A developmental perspective on humanoid skill learning using a hierarchical SOM-based encoding

Hand-coding is an impractical approach to developing motion repertoires for humanoid robots, requiring both task and programming expertise. Physical demonstration of skills, on the other hand, is an approach with which humans are both competent and familiar. When following a programming-by-demonstration approach, the adaptiveness of a robot can be further increased by giving it the ability to compose novel skills from skills already acquired from demonstration. We have previously presented [1] an extension to the Piaget-inspired Constructivist Learning Architecture [2], featuring a hierarchical SOM-based algorithm that encodes skills as a hierarchy of fixed-length subsequences. At the core of the extended algorithm lies a novel principle for comparing long-term memory and short-term memory, represented as connection weights and decaying node activation values, respectively. In this article, we present an in-depth analysis of how this comparison, can provide a robot control algorithm that is both state-sensitive and goal oriented.

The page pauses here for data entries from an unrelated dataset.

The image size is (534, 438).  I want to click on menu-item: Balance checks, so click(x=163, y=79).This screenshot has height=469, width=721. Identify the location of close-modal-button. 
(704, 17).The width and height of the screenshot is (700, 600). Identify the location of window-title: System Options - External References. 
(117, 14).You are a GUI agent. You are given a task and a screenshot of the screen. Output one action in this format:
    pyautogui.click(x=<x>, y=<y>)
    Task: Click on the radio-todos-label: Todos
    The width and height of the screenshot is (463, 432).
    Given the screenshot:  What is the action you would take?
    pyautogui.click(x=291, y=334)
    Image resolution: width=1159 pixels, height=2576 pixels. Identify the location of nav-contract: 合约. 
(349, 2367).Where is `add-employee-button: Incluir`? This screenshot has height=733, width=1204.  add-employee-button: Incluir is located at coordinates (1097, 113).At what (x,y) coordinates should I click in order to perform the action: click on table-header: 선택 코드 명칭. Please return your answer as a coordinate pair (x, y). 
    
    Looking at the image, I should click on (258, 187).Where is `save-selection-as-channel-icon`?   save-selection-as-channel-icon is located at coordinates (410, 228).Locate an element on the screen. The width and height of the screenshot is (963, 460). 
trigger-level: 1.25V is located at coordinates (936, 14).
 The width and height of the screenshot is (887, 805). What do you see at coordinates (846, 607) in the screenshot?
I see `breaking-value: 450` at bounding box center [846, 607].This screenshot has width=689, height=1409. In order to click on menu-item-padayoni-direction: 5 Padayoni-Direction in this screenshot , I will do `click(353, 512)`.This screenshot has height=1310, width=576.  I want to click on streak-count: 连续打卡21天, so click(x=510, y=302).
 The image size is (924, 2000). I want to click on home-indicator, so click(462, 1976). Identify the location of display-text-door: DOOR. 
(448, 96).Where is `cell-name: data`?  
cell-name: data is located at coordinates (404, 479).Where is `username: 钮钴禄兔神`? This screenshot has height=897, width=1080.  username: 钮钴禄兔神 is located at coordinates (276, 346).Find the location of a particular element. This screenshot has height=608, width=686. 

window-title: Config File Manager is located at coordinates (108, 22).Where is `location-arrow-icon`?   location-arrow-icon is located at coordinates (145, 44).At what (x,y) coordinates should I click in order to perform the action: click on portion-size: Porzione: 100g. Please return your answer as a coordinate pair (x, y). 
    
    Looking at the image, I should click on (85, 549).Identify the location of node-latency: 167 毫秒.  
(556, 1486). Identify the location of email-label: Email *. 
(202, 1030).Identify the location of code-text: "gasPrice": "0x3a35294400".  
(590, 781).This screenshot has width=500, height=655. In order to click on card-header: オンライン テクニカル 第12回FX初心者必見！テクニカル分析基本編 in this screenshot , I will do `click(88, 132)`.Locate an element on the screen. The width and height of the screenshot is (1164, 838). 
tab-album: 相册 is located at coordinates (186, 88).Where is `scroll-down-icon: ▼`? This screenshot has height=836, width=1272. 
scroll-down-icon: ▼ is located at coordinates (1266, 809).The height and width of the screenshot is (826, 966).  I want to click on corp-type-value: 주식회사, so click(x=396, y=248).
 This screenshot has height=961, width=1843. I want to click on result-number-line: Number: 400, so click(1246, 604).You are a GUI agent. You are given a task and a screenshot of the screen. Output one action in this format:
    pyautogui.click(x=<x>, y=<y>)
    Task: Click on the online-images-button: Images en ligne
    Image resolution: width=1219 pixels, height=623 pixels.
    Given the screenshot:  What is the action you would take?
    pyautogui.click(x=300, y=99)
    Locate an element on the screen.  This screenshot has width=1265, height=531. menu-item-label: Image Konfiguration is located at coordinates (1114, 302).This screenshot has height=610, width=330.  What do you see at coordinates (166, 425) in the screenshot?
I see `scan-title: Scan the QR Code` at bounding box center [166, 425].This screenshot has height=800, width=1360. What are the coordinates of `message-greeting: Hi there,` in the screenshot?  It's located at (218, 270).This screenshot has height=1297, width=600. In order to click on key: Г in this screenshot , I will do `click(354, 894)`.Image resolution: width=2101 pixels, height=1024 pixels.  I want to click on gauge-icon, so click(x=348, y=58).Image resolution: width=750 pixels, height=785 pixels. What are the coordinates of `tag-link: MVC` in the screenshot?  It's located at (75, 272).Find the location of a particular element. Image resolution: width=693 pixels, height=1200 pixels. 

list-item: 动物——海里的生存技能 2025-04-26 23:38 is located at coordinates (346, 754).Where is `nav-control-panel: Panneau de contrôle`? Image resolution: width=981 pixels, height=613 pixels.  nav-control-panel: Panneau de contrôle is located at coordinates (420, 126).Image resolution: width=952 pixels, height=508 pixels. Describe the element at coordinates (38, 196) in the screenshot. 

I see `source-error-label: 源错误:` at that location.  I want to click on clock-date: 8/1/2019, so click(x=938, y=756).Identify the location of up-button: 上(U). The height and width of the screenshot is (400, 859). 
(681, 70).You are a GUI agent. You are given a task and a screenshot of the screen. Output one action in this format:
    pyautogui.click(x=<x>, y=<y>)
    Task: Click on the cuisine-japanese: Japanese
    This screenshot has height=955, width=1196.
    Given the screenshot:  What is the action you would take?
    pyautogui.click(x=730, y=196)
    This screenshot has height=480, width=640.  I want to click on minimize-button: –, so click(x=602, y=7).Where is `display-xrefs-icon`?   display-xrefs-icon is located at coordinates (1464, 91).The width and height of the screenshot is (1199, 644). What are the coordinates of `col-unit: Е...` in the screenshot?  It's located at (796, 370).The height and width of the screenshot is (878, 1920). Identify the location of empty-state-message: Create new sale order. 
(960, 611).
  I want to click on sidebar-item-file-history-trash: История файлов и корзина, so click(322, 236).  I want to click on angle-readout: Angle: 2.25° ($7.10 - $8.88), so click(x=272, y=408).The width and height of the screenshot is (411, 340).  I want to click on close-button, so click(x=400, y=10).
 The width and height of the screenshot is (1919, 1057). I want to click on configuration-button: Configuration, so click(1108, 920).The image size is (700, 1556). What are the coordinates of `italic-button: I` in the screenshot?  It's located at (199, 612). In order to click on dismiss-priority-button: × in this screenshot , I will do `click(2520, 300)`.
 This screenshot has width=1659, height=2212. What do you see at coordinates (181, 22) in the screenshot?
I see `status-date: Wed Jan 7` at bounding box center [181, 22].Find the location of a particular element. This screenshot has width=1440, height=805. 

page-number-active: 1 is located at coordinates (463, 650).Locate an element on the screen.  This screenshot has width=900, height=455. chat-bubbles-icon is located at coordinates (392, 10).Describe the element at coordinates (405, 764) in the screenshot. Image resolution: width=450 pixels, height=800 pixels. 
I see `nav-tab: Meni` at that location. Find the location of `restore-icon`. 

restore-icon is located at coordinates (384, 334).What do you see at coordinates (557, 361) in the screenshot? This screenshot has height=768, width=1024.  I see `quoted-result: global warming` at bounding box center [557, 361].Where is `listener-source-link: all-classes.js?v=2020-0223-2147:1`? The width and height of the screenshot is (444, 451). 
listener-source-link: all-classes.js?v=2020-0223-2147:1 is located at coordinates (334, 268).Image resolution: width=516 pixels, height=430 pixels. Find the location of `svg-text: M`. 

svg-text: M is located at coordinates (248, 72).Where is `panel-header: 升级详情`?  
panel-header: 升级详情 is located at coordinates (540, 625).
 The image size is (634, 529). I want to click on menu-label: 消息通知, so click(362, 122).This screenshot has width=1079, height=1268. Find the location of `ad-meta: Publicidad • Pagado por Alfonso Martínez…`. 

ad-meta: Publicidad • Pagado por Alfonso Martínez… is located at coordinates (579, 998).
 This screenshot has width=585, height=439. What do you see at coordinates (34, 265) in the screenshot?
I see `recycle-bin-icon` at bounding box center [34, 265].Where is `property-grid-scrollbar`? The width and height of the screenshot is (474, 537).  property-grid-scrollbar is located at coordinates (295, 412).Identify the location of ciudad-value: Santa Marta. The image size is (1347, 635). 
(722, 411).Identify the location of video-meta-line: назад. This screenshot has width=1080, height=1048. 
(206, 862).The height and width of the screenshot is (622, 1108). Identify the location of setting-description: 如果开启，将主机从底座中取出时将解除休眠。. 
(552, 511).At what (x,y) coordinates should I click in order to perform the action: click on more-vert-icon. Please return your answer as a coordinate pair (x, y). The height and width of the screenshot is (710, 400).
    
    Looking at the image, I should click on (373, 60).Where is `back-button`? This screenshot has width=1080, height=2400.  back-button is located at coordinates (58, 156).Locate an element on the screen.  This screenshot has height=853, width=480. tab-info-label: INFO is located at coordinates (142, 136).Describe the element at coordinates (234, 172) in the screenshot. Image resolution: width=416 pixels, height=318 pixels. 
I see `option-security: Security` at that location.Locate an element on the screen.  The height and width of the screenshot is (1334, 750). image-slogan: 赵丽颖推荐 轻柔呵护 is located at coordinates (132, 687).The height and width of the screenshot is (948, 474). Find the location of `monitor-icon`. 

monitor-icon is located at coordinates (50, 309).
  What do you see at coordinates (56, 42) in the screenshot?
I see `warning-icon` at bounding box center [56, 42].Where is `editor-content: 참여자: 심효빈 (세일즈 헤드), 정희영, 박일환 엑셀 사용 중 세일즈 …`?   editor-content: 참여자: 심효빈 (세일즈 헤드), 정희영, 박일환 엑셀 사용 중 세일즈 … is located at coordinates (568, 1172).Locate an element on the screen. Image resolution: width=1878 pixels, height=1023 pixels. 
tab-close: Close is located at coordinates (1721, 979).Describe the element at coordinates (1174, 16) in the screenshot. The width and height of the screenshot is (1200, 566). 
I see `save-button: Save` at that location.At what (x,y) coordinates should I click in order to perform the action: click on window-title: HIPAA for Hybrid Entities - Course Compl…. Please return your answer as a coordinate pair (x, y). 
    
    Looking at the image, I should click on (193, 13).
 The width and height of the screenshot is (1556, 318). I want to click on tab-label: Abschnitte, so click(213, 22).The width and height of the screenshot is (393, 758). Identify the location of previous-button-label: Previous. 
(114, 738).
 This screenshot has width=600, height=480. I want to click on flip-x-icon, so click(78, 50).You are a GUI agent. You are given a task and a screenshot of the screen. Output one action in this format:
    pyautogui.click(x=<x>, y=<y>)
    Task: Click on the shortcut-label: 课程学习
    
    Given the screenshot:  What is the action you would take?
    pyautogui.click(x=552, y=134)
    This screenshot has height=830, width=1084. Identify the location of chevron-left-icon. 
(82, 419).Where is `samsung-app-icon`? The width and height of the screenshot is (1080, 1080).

We present results from experiments using an abstract chain walk problem that includes hidden states, to demonstrate how the algorithm disambiguates states and selects actions yielding higher rewards. Furthermore, we present results from an experiment where we use programming-by-demonstration to encode and reproduce a figure-8 gesture with a Nao humanoid robot. The results show that our algorithm is capable of identifying hidden states in both real and abstract problem domains.